1. **Understand Parametric Equations:** Imagine a straight line in space. We can describe it by saying where it starts (a point on the line) and which way it's going (a direction vector, which is parallel to the line). Parametric equations are written like `x = x₀ + at`, `y = y₀ + bt`, `z = z₀ + ct`. Here, `(x₀, y₀, z₀)` is a point on the line, and `(a, b, c)` is the vector that shows its direction. The 't' is just a placeholder that can be any number.

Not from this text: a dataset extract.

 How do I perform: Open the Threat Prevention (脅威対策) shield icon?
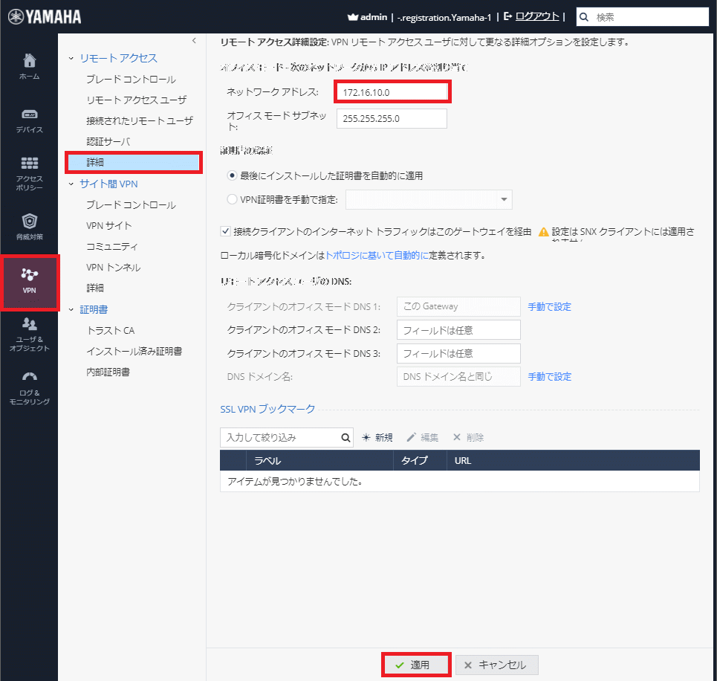pos(29,226)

2. **Find a Point (P) on the Line:** We look at the numbers in the equations that *don't* have 't' next to them. These numbers tell us where the line "starts" or at least one point it passes through when `t=0`.
* From `x = 3 - t`, the number without 't' is `3`. So, the x-coordinate of our point is `3`.
* From `y = -1 + 2t`, the number without 't' is `-1`. So, the y-coordinate of our point is `-1`.
* From `z = -2`, the number without 't' is `-2`. (We can think of this as `z = -2 + 0t`). So, the z-coordinate of our point is `-2`.
Putting them together, a point P on the line is `(3, -1, -2)`.

3. **Find a Vector (v) Parallel to the Line:** Now we look for the numbers that are *multiplied* by 't'. These numbers tell us the direction the line is moving.
* From `x = 3 - t`, which is `x = 3 + (-1)t`, the number multiplied by 't' is `-1`.
* From `y = -1 + 2t`, the number multiplied by 't' is `2`.
* From `z = -2`, which is `z = -2 + 0t`, the number multiplied by 't' is `0`.
Putting these numbers into a vector, we get `v = <-1, 2, 0>`. This vector shows the direction the line is going!